▶ Given instruction
Can you write out again every line of the rows in the part that opens with the line containing "At what coordinates should I click to accomplish: Click the back" and closes with the line containing "will tap(234, 702).", both ends included, adding -31 to each coordinate in the answers?

▶ Dataset records
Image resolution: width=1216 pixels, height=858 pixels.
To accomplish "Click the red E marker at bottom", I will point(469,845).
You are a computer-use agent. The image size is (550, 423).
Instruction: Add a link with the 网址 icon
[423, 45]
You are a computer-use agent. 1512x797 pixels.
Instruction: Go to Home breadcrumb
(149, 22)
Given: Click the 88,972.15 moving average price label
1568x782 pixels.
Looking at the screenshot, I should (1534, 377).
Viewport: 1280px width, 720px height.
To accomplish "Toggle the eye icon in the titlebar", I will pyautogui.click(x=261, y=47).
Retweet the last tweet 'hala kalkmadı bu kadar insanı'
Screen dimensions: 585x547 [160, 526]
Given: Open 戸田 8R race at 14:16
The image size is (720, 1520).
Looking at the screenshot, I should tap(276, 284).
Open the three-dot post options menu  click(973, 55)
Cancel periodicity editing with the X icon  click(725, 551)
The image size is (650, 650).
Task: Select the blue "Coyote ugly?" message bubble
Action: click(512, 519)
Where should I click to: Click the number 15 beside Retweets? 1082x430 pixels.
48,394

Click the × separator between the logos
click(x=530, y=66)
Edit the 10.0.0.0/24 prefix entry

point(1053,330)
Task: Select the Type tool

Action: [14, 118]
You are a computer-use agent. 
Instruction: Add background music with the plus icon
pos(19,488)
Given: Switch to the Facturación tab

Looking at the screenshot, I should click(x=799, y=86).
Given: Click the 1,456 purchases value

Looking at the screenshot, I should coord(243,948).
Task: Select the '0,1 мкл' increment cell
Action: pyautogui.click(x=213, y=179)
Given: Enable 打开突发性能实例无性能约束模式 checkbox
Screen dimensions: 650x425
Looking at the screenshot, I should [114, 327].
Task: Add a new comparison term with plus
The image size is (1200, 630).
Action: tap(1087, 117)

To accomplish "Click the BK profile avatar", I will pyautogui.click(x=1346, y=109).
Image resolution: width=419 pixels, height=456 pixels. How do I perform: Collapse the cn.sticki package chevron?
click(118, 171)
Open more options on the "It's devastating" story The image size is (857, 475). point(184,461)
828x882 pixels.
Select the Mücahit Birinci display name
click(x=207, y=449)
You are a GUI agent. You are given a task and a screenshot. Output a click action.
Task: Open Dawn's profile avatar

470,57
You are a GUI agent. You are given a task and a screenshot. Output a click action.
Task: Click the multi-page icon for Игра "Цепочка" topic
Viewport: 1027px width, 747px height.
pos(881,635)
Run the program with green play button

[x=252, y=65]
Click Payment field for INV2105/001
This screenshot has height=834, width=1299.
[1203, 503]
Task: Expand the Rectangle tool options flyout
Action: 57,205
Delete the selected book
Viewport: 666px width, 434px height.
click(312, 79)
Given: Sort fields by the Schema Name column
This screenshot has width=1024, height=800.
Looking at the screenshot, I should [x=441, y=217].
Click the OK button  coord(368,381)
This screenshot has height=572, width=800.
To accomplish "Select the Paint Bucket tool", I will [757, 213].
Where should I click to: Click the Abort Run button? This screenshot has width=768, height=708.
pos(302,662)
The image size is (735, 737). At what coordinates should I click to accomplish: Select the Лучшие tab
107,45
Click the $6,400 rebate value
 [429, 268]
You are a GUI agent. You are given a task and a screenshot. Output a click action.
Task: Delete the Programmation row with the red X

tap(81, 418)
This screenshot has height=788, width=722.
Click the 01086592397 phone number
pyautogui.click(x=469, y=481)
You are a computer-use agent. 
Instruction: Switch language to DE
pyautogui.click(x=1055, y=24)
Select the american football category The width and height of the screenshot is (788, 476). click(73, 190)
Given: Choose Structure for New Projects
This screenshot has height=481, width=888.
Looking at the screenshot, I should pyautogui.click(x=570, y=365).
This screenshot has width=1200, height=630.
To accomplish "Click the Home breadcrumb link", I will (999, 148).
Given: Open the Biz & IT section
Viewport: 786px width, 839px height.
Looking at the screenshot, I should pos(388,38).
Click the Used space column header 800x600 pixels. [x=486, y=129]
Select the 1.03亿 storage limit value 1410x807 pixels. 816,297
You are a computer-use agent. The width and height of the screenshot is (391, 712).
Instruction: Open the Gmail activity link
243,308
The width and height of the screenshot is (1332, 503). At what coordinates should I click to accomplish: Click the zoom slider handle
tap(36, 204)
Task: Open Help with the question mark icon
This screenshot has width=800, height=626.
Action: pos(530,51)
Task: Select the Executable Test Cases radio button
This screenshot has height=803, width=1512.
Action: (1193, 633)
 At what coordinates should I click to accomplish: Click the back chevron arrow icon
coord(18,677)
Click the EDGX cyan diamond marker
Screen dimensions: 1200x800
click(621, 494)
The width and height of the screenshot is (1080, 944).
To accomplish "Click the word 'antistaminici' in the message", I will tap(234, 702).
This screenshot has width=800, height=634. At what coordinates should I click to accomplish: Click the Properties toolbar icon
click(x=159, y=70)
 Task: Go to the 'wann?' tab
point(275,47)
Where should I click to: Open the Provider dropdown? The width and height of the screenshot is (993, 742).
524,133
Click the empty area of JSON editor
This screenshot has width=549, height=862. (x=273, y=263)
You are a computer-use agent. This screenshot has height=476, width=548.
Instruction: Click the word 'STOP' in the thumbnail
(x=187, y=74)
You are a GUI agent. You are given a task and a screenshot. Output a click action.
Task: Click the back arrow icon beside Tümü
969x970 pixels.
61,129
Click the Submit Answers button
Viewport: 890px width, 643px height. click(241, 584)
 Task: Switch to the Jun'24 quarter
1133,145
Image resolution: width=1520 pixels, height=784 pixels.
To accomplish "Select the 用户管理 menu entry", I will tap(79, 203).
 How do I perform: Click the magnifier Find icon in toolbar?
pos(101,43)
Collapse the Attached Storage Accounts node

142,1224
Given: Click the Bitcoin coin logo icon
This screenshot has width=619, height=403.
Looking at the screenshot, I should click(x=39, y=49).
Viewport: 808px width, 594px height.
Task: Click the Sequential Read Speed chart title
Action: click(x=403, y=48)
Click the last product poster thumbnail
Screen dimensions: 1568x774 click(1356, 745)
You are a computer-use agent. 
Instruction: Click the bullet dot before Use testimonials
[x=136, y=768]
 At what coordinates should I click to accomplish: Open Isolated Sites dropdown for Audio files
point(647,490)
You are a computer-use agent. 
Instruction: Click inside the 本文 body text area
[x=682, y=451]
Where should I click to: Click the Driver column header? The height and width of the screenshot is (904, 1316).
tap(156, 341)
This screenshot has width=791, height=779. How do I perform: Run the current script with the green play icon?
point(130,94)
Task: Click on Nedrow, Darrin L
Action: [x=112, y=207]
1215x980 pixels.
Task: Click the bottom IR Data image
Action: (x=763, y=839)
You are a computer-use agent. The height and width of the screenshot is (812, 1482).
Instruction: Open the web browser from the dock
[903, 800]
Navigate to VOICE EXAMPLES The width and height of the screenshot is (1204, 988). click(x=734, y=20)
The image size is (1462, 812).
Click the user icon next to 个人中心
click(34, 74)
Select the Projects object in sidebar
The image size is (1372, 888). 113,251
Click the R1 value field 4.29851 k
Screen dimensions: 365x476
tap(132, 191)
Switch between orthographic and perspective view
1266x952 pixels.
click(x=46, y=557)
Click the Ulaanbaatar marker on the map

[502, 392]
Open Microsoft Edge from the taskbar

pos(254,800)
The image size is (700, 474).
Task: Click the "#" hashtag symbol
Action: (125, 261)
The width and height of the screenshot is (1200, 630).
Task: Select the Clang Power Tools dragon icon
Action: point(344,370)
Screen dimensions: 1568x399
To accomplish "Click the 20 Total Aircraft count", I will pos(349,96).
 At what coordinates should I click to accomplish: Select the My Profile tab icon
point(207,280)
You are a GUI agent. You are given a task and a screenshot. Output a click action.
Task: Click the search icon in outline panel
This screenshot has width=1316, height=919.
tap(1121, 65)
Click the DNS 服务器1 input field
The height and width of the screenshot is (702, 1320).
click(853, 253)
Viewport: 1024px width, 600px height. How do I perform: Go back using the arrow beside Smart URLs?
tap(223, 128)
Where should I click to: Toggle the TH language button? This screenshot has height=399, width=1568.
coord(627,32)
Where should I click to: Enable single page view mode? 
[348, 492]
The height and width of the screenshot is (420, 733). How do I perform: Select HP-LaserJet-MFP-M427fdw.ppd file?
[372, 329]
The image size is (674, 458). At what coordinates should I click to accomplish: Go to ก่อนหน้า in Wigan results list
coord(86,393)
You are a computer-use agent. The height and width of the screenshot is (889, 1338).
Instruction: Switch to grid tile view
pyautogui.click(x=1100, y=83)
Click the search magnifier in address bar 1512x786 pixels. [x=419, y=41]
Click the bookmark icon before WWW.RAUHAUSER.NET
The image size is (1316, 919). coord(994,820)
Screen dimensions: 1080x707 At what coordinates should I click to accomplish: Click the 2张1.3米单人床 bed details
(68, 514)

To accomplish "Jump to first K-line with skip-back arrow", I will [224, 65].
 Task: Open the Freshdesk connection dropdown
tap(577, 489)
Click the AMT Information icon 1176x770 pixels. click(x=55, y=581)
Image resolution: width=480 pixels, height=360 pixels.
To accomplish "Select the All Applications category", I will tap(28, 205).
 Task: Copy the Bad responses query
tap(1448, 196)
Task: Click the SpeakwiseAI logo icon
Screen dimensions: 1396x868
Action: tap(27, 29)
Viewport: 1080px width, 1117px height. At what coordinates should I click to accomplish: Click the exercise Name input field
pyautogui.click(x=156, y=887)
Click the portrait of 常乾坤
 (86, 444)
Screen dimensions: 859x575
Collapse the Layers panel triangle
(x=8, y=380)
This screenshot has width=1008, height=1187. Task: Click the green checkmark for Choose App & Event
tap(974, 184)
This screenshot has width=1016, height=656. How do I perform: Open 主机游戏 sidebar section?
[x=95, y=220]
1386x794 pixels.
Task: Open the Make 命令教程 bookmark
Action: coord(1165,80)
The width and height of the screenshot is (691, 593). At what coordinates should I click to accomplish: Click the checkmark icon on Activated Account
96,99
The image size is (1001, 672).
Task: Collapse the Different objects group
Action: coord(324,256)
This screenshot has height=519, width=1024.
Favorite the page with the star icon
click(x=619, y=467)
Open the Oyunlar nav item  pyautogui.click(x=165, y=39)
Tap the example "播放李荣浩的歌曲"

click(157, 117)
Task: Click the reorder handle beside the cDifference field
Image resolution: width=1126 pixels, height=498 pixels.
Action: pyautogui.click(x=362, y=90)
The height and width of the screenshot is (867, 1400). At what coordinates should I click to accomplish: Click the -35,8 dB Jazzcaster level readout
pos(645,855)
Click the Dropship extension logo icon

▶ Answer to the task
 At what coordinates should I click to accomplish: Click the back chevron arrow icon
coord(-13,646)
Click the EDGX cyan diamond marker
Screen dimensions: 1200x800
click(590, 463)
The width and height of the screenshot is (1080, 944).
To accomplish "Click the word 'antistaminici' in the message", I will tap(203, 671).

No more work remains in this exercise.